** Opening Data listing block **

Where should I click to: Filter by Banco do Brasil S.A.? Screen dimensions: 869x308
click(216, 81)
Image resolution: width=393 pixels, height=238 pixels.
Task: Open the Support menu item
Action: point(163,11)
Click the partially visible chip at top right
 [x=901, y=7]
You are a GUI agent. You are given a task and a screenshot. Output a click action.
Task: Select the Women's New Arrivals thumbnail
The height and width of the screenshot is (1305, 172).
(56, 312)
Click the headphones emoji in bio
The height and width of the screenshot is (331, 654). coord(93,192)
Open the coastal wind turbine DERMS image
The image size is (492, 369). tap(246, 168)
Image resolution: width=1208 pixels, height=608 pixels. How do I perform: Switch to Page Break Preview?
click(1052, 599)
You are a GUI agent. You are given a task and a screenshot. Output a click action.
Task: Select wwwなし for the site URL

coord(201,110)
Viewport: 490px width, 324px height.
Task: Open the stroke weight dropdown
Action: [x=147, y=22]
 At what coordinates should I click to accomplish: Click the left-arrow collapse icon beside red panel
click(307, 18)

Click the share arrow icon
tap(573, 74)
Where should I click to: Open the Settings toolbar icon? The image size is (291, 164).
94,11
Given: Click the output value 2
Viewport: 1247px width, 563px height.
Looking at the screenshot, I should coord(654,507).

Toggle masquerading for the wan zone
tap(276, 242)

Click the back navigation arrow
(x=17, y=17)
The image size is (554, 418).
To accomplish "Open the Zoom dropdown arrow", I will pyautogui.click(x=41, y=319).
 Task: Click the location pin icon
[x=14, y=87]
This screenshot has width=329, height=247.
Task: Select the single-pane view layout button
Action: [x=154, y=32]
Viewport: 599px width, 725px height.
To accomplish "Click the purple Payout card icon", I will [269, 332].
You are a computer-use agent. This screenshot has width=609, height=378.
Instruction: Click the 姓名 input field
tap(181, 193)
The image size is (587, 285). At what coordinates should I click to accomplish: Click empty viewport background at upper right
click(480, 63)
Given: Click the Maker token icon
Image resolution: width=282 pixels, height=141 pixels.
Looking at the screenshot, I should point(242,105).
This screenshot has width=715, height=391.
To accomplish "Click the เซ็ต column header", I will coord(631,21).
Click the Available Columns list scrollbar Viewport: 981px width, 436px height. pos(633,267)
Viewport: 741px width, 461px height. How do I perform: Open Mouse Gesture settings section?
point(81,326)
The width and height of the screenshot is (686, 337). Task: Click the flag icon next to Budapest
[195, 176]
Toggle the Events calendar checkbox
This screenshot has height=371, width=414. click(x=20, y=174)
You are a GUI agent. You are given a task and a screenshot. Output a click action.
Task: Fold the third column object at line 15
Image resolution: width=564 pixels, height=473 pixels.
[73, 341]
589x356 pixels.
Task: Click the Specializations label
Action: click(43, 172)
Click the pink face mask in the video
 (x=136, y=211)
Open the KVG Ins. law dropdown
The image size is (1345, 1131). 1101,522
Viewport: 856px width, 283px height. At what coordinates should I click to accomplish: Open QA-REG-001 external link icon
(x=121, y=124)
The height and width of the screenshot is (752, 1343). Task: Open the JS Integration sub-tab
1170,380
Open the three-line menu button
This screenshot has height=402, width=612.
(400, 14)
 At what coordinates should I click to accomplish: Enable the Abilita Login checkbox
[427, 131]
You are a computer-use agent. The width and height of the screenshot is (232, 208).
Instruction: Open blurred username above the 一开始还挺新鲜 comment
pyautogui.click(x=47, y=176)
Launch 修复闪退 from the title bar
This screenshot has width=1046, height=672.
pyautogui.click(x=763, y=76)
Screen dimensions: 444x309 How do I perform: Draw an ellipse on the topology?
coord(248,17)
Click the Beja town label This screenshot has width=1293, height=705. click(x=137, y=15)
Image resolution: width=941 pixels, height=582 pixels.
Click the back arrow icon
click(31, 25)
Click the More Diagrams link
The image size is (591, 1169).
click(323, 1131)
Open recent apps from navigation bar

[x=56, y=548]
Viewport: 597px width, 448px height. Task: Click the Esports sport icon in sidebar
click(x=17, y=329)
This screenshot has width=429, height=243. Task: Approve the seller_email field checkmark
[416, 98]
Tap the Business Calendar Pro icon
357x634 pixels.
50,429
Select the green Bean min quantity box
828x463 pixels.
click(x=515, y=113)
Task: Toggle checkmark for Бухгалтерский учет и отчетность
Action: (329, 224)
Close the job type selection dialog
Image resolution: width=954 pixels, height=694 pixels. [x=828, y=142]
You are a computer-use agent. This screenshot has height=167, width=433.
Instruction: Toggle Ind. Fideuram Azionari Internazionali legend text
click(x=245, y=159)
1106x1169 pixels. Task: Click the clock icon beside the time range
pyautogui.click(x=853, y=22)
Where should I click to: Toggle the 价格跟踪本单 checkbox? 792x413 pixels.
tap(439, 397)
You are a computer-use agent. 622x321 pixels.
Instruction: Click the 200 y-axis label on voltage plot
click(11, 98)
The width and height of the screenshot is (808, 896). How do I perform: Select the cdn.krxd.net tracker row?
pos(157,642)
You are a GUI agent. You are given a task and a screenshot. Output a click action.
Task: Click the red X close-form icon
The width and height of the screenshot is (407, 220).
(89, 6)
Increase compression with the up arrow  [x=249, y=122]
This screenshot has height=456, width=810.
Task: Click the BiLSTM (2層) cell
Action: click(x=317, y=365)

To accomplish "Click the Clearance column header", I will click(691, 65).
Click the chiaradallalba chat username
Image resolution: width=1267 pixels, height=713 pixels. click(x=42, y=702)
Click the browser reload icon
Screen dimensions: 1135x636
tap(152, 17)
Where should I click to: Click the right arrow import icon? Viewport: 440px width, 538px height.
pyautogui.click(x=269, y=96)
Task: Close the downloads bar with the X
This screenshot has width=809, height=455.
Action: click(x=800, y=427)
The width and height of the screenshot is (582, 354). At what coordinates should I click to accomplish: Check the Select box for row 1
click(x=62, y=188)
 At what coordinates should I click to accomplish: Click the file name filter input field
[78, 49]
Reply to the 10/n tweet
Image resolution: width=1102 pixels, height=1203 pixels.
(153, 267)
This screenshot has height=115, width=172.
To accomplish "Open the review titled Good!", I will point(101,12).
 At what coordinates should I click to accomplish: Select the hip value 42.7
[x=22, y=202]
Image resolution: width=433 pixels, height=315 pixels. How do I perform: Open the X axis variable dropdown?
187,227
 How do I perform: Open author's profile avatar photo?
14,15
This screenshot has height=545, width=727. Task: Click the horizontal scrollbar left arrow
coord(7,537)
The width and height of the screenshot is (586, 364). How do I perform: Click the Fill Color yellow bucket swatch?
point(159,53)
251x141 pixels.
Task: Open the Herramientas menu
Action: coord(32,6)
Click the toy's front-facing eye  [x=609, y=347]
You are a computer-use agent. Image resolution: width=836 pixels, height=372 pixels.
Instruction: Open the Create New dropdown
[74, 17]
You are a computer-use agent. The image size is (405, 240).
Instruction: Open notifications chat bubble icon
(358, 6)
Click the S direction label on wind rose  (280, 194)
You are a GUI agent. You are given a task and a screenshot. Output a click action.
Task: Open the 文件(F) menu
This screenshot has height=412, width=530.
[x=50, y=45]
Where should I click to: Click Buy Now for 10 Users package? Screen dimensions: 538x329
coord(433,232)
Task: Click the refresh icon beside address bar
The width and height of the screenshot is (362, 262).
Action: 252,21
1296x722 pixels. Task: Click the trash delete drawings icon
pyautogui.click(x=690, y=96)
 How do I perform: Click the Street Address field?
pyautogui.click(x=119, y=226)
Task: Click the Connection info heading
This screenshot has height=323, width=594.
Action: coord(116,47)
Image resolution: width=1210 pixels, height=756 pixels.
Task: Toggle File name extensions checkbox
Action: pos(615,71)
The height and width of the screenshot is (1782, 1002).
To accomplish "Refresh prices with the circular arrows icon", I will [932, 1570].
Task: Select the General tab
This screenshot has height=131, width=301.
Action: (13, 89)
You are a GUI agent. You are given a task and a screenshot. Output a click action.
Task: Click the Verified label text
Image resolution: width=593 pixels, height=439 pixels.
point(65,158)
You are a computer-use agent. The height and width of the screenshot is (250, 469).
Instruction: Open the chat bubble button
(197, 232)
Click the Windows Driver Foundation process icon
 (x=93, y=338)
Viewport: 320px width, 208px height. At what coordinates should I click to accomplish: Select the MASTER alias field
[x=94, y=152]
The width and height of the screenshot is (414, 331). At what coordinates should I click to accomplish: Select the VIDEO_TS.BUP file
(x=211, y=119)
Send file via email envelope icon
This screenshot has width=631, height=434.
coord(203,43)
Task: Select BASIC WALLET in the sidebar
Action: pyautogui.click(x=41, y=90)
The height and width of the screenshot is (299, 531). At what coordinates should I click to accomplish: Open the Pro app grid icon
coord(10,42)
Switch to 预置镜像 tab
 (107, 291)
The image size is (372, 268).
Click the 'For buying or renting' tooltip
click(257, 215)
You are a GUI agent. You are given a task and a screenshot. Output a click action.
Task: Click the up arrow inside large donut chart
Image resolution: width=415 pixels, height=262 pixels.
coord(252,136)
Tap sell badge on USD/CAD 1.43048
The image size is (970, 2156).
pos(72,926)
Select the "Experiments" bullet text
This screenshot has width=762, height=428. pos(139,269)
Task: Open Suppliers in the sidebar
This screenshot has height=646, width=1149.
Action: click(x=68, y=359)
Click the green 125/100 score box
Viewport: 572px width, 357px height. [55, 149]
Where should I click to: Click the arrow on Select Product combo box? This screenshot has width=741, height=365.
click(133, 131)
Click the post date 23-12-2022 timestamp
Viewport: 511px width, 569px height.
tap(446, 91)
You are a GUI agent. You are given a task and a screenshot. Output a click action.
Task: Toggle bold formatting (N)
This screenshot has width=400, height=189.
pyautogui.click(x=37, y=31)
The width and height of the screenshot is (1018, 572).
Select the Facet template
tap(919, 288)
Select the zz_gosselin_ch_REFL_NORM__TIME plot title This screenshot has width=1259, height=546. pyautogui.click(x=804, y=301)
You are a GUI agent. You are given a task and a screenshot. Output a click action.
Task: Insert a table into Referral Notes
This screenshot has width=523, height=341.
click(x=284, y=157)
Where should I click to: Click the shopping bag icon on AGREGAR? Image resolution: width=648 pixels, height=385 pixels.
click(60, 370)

** Closing Data listing block **

### Exercise prompt
Please reproduce, exactly as they appear above, the lines from the line containing "This screenshot has height=402, width=612." up to and including the line containing "has height=167, width=433.".

### Answer for the task
This screenshot has height=402, width=612.
(400, 14)
 At what coordinates should I click to accomplish: Enable the Abilita Login checkbox
[427, 131]
You are a computer-use agent. The width and height of the screenshot is (232, 208).
Instruction: Open blurred username above the 一开始还挺新鲜 comment
pyautogui.click(x=47, y=176)
Launch 修复闪退 from the title bar
This screenshot has width=1046, height=672.
pyautogui.click(x=763, y=76)
Screen dimensions: 444x309 How do I perform: Draw an ellipse on the topology?
coord(248,17)
Click the Beja town label This screenshot has width=1293, height=705. click(x=137, y=15)
Image resolution: width=941 pixels, height=582 pixels.
Click the back arrow icon
click(31, 25)
Click the More Diagrams link
The image size is (591, 1169).
click(323, 1131)
Open recent apps from navigation bar

[x=56, y=548]
Viewport: 597px width, 448px height. Task: Click the Esports sport icon in sidebar
click(x=17, y=329)
This screenshot has width=429, height=243. Task: Approve the seller_email field checkmark
[416, 98]
Tap the Business Calendar Pro icon
357x634 pixels.
50,429
Select the green Bean min quantity box
828x463 pixels.
click(x=515, y=113)
Task: Toggle checkmark for Бухгалтерский учет и отчетность
Action: (329, 224)
Close the job type selection dialog
Image resolution: width=954 pixels, height=694 pixels. [x=828, y=142]
You are a computer-use agent. This screenshot has height=167, width=433.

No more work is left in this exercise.